EXERCISE OBJECTIVE —
Using the records below, give again exactly the lines from the line that contains "Click the Süsteem icon in sidebar" through the line that contains "Given: Click the 西安市公共资源交易中心 site title", both ends included, and only those.

(Records from a dataset)

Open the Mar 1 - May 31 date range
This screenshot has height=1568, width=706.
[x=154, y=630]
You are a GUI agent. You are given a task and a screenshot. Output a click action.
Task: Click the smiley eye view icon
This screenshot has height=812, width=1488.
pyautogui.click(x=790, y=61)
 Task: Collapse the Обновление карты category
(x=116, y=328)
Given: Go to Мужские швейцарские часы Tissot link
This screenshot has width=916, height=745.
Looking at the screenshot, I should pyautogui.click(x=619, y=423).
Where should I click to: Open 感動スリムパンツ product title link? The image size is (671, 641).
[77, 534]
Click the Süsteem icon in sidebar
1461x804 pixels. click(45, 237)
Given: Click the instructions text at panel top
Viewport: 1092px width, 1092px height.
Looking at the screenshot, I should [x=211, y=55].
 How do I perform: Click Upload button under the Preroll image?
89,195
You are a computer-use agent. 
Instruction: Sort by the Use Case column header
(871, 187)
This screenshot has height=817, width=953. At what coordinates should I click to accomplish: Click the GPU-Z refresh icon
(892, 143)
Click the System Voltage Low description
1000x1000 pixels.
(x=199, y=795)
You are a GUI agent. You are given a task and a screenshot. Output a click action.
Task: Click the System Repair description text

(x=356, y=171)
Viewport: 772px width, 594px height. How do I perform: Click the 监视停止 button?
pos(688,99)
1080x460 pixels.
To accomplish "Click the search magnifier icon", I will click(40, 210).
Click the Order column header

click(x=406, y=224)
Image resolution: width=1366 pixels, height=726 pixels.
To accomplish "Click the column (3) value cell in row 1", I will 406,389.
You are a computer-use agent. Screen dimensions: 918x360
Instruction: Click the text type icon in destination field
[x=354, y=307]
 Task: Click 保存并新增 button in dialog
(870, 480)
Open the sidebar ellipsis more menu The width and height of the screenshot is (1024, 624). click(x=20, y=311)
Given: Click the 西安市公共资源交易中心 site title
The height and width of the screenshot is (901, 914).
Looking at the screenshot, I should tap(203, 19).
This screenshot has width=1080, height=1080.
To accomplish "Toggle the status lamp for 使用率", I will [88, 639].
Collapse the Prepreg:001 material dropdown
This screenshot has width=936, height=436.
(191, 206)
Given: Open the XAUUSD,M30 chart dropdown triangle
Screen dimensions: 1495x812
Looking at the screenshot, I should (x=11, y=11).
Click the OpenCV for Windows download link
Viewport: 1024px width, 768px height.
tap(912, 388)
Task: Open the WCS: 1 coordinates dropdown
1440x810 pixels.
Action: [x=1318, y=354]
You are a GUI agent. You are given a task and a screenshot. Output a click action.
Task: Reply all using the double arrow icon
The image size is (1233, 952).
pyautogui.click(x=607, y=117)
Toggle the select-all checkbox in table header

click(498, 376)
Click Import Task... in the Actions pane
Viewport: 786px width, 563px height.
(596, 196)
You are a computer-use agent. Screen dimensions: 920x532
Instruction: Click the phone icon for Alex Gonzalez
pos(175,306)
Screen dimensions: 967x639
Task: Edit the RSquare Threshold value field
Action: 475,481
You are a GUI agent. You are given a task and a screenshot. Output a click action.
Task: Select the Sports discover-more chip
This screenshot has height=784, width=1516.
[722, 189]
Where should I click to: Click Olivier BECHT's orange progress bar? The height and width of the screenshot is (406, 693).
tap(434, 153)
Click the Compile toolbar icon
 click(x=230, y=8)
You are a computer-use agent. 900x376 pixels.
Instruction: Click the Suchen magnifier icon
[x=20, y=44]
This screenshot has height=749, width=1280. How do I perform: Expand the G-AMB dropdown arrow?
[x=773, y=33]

ANSWER BOX —
Click the Süsteem icon in sidebar
1461x804 pixels. click(45, 237)
Given: Click the instructions text at panel top
Viewport: 1092px width, 1092px height.
Looking at the screenshot, I should [x=211, y=55].
 How do I perform: Click Upload button under the Preroll image?
89,195
You are a computer-use agent. 
Instruction: Sort by the Use Case column header
(871, 187)
This screenshot has height=817, width=953. At what coordinates should I click to accomplish: Click the GPU-Z refresh icon
(892, 143)
Click the System Voltage Low description
1000x1000 pixels.
(x=199, y=795)
You are a GUI agent. You are given a task and a screenshot. Output a click action.
Task: Click the System Repair description text

(x=356, y=171)
Viewport: 772px width, 594px height. How do I perform: Click the 监视停止 button?
pos(688,99)
1080x460 pixels.
To accomplish "Click the search magnifier icon", I will click(40, 210).
Click the Order column header

click(x=406, y=224)
Image resolution: width=1366 pixels, height=726 pixels.
To accomplish "Click the column (3) value cell in row 1", I will 406,389.
You are a computer-use agent. Screen dimensions: 918x360
Instruction: Click the text type icon in destination field
[x=354, y=307]
 Task: Click 保存并新增 button in dialog
(870, 480)
Open the sidebar ellipsis more menu The width and height of the screenshot is (1024, 624). click(x=20, y=311)
Given: Click the 西安市公共资源交易中心 site title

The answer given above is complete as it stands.